What the task requires >>
Given the material below, output exactly the lines from the line with "Task: Open the date" to the line with "Task: Check In tháng chỉnh lý quyết toán", both ends included, and no other lines.

Exercise inputs >>
┄┄┄┄┄┄
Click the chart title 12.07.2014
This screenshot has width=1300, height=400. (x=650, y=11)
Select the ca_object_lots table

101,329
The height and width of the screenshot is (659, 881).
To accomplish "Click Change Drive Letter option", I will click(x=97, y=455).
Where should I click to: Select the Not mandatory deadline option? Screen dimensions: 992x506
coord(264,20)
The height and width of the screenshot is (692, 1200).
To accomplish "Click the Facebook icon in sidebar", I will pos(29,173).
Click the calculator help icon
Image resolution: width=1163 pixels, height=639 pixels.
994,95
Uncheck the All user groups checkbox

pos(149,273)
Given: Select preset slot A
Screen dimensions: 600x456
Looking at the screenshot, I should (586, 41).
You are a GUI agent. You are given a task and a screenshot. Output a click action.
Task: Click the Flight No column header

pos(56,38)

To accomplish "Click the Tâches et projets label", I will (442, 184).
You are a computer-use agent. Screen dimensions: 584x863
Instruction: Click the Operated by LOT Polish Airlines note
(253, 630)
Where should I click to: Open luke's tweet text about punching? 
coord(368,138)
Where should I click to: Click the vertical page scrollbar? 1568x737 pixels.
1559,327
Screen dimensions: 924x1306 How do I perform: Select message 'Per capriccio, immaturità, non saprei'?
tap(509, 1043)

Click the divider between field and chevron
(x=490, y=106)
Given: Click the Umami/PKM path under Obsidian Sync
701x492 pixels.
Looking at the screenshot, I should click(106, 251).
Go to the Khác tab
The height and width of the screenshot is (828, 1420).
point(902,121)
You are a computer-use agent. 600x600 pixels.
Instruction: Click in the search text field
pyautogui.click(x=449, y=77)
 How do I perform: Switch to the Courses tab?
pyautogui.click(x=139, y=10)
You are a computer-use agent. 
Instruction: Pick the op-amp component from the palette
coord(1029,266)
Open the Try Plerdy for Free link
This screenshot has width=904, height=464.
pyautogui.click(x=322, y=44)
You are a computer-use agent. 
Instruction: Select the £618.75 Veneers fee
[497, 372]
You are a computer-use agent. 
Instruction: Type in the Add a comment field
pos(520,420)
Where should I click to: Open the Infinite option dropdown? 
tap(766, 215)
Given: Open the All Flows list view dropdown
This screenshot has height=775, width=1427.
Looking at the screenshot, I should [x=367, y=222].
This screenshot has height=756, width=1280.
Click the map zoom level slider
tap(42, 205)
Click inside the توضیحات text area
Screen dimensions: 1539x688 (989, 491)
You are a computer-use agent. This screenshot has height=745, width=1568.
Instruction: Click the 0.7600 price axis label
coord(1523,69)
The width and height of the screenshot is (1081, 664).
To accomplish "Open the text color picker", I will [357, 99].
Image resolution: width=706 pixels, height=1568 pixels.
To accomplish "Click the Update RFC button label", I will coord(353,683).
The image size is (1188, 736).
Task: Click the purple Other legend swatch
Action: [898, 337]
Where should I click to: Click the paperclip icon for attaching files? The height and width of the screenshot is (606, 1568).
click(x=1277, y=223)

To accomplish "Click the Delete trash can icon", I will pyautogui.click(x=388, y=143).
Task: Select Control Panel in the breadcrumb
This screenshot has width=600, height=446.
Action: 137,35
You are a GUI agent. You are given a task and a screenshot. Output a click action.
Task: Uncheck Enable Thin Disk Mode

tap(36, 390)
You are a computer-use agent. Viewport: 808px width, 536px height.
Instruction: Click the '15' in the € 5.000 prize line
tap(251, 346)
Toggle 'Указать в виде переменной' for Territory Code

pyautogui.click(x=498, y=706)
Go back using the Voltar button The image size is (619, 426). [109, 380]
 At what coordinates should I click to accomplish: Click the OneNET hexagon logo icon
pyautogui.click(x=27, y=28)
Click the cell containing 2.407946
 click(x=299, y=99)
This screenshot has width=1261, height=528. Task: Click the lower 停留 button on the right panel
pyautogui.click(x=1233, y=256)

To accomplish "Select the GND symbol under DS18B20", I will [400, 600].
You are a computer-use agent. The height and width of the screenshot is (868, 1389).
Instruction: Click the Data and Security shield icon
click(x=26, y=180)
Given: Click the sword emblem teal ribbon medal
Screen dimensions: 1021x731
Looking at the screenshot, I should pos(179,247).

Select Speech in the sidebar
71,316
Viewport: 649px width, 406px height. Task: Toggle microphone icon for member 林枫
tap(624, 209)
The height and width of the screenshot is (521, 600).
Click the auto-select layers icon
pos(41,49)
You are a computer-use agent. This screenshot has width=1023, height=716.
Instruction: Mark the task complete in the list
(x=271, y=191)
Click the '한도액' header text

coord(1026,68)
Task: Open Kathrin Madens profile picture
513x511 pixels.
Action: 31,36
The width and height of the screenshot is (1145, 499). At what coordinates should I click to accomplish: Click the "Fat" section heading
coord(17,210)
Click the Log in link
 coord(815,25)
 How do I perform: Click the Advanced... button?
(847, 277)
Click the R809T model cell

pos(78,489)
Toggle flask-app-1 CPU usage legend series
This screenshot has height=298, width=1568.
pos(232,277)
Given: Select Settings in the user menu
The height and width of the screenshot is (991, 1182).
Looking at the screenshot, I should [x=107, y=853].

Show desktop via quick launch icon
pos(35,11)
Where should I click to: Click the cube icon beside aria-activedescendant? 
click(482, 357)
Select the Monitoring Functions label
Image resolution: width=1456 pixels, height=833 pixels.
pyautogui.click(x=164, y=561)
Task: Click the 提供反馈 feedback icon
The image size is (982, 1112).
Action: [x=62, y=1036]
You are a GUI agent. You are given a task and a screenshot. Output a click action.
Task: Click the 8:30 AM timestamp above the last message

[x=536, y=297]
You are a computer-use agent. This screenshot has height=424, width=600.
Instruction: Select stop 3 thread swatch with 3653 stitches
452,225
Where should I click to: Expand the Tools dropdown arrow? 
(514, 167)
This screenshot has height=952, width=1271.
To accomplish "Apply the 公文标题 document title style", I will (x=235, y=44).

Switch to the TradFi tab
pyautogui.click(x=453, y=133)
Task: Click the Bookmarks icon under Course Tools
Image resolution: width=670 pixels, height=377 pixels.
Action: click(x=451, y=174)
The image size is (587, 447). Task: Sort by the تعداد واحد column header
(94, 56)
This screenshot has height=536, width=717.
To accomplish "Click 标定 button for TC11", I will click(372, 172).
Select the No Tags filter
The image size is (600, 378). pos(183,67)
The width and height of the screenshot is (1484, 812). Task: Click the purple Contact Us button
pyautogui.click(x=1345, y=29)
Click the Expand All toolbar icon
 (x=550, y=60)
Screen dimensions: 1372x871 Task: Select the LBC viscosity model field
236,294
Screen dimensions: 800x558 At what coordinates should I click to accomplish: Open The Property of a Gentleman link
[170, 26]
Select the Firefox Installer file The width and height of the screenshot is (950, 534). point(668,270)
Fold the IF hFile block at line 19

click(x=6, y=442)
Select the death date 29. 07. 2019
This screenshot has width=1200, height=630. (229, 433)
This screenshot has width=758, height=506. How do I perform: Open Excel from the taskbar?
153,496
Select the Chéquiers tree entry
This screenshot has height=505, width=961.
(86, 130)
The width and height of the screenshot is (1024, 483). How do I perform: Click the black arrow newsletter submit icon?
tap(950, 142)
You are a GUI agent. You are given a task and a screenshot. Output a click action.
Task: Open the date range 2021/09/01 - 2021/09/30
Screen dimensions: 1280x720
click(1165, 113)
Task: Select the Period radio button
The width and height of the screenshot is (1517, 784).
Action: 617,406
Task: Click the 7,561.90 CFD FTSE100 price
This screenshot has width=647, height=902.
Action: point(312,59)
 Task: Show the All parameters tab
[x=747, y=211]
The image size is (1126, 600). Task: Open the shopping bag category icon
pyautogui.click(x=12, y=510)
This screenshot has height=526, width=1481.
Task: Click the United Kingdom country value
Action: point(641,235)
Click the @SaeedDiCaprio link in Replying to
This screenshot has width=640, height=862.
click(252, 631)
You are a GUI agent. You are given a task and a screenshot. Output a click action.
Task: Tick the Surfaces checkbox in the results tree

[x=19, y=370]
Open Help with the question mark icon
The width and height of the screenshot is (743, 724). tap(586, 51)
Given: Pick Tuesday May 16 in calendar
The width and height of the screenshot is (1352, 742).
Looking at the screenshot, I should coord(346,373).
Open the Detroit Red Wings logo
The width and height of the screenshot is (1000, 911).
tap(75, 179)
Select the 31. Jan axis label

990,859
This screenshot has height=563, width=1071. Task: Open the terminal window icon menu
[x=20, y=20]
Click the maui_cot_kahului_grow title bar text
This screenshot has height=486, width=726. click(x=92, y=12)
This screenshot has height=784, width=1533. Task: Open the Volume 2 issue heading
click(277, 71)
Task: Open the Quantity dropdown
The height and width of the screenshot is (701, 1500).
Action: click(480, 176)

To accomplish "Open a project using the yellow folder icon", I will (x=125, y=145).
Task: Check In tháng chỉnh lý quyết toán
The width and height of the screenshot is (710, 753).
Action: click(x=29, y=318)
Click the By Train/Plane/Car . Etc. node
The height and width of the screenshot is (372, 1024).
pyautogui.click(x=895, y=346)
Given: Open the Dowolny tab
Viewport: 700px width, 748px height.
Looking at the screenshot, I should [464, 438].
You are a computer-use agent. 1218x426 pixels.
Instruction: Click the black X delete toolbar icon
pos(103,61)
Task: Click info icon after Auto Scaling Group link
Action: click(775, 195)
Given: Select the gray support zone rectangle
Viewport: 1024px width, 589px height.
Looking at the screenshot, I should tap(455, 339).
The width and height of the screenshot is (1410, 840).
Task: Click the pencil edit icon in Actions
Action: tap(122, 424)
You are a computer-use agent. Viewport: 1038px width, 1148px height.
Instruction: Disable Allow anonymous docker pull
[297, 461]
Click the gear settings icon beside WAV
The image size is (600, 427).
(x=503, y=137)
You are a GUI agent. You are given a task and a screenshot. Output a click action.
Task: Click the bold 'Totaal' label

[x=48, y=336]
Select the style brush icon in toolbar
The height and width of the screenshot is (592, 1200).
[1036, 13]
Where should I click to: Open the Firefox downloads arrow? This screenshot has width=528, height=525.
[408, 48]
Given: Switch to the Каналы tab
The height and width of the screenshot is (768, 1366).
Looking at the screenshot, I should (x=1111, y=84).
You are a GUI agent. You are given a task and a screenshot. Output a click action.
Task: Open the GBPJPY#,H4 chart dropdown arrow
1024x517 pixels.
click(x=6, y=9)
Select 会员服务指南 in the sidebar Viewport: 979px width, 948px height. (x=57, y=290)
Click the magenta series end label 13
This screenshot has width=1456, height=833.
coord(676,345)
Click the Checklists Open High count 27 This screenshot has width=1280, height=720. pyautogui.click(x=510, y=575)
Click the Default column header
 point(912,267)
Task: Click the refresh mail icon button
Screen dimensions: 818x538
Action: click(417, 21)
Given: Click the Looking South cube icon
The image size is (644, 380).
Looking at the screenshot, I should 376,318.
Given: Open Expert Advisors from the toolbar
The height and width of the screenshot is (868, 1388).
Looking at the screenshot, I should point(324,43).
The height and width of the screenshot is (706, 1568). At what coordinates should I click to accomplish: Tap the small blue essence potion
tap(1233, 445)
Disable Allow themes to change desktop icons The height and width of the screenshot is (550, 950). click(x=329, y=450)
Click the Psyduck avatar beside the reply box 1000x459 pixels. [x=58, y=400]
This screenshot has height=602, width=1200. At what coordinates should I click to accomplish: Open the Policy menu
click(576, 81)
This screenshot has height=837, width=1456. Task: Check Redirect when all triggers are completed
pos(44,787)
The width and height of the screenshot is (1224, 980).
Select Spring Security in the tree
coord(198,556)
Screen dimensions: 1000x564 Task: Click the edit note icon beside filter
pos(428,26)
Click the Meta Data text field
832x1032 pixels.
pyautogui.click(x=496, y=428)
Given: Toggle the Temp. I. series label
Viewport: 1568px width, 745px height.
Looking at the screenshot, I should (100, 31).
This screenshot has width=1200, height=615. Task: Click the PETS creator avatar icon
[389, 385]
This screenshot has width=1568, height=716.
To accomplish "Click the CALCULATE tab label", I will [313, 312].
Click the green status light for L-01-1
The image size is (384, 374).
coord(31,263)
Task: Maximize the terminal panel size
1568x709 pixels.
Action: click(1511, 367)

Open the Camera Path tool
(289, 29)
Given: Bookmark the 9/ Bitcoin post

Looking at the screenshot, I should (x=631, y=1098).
┄┄┄┄┄┄
Solution below >>
Task: Open the date range 2021/09/01 - 2021/09/30
Screen dimensions: 1280x720
click(1165, 113)
Task: Select the Period radio button
The width and height of the screenshot is (1517, 784).
Action: 617,406
Task: Click the 7,561.90 CFD FTSE100 price
This screenshot has width=647, height=902.
Action: point(312,59)
 Task: Show the All parameters tab
[x=747, y=211]
The image size is (1126, 600). Task: Open the shopping bag category icon
pyautogui.click(x=12, y=510)
This screenshot has height=526, width=1481.
Task: Click the United Kingdom country value
Action: point(641,235)
Click the @SaeedDiCaprio link in Replying to
This screenshot has width=640, height=862.
click(252, 631)
You are a GUI agent. You are given a task and a screenshot. Output a click action.
Task: Tick the Surfaces checkbox in the results tree

[x=19, y=370]
Open Help with the question mark icon
The width and height of the screenshot is (743, 724). tap(586, 51)
Given: Pick Tuesday May 16 in calendar
The width and height of the screenshot is (1352, 742).
Looking at the screenshot, I should coord(346,373).
Open the Detroit Red Wings logo
The width and height of the screenshot is (1000, 911).
tap(75, 179)
Select the 31. Jan axis label

990,859
This screenshot has height=563, width=1071. Task: Open the terminal window icon menu
[x=20, y=20]
Click the maui_cot_kahului_grow title bar text
This screenshot has height=486, width=726. click(x=92, y=12)
This screenshot has height=784, width=1533. Task: Open the Volume 2 issue heading
click(277, 71)
Task: Open the Quantity dropdown
The height and width of the screenshot is (701, 1500).
Action: click(480, 176)

To accomplish "Open a project using the yellow folder icon", I will (x=125, y=145).
Task: Check In tháng chỉnh lý quyết toán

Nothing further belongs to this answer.